No, they don’t have to, explains pediatrician Jacob Musk, spokesperson for the federal press for the Professional Association of Pediatricians (BVKJ).
“Of course I can refuse if I am not convinced of the feeling of being vaccinated for the child sitting in front of me,” says a spokesperson for the Professional Association of Pediatricians.
According to him, what STIKO explains above all with the wording is the following: “We are allowed to vaccinate, but we have to inform the parents of the remaining risks of possible rare side effects that we may not know yet from the data available for it so far.” This applies to all From vaccinations in clinics as well as in vaccination centers or by mobile vaccination teams.

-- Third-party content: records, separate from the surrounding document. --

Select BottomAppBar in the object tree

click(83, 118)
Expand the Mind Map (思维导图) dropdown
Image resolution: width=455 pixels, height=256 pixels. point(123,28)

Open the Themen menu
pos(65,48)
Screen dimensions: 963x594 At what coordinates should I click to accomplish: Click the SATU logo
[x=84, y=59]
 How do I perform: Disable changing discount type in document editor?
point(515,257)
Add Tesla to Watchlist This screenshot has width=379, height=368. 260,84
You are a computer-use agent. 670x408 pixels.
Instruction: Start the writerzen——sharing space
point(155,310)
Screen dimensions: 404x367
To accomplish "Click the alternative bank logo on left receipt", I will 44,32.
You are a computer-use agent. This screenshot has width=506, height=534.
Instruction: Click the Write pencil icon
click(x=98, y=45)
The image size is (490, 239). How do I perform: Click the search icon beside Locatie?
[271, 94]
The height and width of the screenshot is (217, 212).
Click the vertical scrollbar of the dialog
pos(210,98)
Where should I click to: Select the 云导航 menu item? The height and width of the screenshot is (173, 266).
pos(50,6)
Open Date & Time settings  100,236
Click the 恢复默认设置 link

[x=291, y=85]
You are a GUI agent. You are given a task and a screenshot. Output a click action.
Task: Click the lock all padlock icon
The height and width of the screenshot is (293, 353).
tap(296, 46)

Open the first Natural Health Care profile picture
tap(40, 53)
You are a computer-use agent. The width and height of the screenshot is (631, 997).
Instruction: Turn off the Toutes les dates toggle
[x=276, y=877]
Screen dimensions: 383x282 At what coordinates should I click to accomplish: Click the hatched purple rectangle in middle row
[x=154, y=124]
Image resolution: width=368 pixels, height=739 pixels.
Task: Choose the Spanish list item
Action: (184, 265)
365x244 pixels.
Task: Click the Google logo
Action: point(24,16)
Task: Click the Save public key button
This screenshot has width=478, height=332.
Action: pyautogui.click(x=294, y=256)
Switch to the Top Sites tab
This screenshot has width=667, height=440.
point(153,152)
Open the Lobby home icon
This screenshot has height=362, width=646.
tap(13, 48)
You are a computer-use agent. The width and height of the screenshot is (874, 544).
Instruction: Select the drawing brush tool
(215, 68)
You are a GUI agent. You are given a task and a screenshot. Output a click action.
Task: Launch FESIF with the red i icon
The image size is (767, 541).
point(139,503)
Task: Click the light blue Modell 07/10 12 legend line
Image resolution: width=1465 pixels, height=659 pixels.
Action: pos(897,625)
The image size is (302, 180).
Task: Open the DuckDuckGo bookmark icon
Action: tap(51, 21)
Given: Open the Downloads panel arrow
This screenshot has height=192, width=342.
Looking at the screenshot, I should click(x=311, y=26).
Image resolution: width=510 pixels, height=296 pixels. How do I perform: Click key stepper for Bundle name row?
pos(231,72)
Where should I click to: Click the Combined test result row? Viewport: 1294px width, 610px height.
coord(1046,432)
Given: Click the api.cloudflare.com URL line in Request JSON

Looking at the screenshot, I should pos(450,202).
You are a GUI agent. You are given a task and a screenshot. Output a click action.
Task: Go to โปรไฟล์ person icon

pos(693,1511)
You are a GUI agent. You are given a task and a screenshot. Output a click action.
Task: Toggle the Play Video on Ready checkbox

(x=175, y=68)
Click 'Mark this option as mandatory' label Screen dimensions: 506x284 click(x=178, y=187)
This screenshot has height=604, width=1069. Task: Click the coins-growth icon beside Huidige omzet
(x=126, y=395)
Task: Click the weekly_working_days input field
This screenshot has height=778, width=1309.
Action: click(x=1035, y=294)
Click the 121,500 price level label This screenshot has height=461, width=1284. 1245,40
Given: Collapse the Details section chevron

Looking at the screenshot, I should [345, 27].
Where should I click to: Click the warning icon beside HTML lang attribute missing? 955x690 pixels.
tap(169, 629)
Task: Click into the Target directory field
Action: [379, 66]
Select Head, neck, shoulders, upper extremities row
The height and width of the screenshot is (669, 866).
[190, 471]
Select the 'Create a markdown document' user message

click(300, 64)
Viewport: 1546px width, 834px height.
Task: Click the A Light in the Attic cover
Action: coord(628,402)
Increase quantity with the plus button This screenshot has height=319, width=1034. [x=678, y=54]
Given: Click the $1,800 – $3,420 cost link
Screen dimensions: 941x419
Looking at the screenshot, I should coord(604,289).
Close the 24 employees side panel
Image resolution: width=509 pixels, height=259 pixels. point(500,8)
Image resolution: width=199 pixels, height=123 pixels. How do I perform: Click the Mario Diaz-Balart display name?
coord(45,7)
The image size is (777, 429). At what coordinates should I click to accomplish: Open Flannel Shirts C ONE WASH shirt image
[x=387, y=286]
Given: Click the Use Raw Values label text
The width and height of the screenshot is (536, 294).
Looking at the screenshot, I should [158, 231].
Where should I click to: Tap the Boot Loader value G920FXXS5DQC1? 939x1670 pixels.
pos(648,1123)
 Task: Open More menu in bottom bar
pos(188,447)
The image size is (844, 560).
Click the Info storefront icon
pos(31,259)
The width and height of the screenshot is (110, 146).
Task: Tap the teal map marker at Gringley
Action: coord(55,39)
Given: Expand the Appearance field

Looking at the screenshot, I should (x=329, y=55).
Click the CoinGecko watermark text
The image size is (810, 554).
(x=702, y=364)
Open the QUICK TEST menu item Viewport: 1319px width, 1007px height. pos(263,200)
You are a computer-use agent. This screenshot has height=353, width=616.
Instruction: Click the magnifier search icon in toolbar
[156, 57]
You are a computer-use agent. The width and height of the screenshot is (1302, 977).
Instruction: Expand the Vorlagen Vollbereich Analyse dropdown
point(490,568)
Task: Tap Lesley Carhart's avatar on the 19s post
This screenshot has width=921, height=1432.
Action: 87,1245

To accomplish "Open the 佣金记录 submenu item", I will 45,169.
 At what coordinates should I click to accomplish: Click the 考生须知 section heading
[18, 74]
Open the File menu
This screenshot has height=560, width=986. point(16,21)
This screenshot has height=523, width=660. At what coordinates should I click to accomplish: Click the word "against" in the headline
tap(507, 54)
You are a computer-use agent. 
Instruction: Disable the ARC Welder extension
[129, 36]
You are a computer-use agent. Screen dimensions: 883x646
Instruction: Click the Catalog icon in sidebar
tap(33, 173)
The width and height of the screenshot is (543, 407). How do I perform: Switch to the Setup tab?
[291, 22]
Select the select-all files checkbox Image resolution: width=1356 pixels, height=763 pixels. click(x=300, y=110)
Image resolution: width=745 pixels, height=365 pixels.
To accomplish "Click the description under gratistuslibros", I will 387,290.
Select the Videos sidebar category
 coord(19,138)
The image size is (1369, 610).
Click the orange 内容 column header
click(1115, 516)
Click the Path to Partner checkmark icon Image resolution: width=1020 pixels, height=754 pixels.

What side effects can occur?
Ultimately, the benefit of vaccination should outweigh its risks. It should therefore protect against (serious) disease and potential long-term consequences as much as possible and also reduce the risk of infection for people from an at-risk group.
STIKO justifies the fact that it has not endorsed universal vaccination of all children aged five to eleven years: the risk of rare side effects from this vaccination cannot currently be assessed “due to the limitations of available data”. Subsequent modifications to this Recommendation are always possible.
According to the CDC last week, more than five million children ages 5 to 11 in the United States have received at least one vaccination and more than 1.5 million have already received a second vaccination. So far, nothing serious side effects have been reported. The same applies to Israel and Canada, where at least tens of thousands of children were vaccinated for the first time.
At the end of November, the European Medicines Agency (EMA) set a positive risk-benefit ratio when approving the Biontech/Pfizer vaccine for this age group.
BMG Books: Serious side effects are not yet known, in the consent study many children showed temporary reactions to the vaccination for a day or two. These were injection site pain, headache and fatigue. Fever, diarrhea, and muscle and joint aches also occurred.
What distinguishes the children’s vaccination?
Compared to the traditional Biontech/Pfizer vaccine, the vaccine dose is lower (10 mcg instead of 30 mcg). The two necessary doses should be given three to six weeks apart.
What should you consider after vaccination?
The pediatrician advises Maske not to engage in any intense sports for a week.
BACKGROUND ARE: This is recommended for 12-17 year olds because we know from the data here that in very rare cases a vaccination can lead to myocarditis – so intense exercise becomes very dangerous.
Musk says such data is not yet available for children ages 5 to 11. “However, I do recommend this as a precaution.” Children should also be careful with their regular school sports the following week. Riding a bike to school, for example, is not a problem.